Bu sayının onun mevcut mektup külliyatına çok büyük niceliksel katkıda bulunacağı bir gerçektir. Üstelik bu mektupların muhatabı Şaziye Berin Kurt Ali Ekrem'in Tair-i İlâhî adlı epik eseririn "perî-i ilhâm"ıdır.
16 Ocak 1917'den 17 Haziran 1937'ye kadar süren bu çok uzun ve çok özel yazışma Türk devleti ve milleti için tarihin en zorlu dönemlerinden biri içinde yer almanın yanında Ali Ekrem'in acı dolu ama aynı zamanda direnç ve azimle yaşamaya ayakta kalmaya çalıştığı yıllara ışık tutuyor.

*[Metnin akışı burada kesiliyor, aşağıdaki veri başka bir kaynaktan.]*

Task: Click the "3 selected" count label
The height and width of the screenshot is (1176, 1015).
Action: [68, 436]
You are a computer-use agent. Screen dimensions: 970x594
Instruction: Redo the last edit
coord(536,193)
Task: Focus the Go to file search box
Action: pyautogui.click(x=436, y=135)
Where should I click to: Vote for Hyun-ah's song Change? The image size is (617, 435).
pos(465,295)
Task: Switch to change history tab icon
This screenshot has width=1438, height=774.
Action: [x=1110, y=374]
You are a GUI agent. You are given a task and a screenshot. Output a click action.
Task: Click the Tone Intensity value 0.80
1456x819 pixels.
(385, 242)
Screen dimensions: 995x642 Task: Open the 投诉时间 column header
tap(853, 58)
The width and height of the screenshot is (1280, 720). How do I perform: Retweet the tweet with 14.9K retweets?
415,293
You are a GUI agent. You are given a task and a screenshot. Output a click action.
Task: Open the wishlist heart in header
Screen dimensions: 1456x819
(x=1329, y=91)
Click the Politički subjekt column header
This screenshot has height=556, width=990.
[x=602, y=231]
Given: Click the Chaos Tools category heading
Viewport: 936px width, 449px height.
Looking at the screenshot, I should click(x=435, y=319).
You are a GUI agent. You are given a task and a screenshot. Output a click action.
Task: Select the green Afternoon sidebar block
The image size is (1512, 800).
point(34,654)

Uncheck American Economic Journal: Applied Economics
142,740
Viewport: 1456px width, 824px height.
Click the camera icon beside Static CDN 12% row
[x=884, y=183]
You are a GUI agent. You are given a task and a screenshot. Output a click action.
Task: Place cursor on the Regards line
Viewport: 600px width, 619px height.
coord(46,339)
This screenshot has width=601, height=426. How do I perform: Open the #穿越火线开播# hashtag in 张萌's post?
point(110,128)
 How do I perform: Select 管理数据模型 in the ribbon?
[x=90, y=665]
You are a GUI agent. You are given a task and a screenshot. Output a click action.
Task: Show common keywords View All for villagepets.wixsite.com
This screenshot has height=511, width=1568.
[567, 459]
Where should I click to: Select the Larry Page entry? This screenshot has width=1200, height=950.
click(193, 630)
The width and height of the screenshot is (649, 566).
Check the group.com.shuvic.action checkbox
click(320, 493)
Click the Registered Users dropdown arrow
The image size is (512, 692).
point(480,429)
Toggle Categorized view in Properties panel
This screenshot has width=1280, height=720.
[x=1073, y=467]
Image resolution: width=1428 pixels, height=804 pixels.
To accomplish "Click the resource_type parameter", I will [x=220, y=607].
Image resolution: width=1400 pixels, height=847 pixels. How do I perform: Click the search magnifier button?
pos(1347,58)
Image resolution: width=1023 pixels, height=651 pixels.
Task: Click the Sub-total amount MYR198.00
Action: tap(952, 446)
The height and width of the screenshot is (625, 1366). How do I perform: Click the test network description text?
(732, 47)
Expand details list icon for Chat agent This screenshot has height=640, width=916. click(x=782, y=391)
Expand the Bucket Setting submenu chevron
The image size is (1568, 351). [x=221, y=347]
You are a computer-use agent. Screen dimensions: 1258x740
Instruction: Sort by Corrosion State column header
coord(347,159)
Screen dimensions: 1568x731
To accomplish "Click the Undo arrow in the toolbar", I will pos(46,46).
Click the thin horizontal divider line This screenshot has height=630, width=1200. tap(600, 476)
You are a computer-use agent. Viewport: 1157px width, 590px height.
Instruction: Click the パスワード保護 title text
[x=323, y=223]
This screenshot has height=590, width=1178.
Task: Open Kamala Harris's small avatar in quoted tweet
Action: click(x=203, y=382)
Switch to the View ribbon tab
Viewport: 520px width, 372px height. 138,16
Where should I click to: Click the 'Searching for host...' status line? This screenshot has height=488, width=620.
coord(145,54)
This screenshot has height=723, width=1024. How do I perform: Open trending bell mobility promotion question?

Başa gelen evlât ölümleri işsiz kalma geçinmek için birkaç ayrı yerde düşük ücretlerle öğretmenlik yapma gibi özel yaşamının meşakkatli yönlerini çok güçlü ifadelerle sarsıcı
cümlelerle aktarıyor. Aynı zamanda Ali Ekrem'in eğitimden yeni devlete hobilerinden edebiyat çevresine kadar geniş bir yelpazeye yayılan değişik konulardaki görüşlerini açığa çıkarıyor.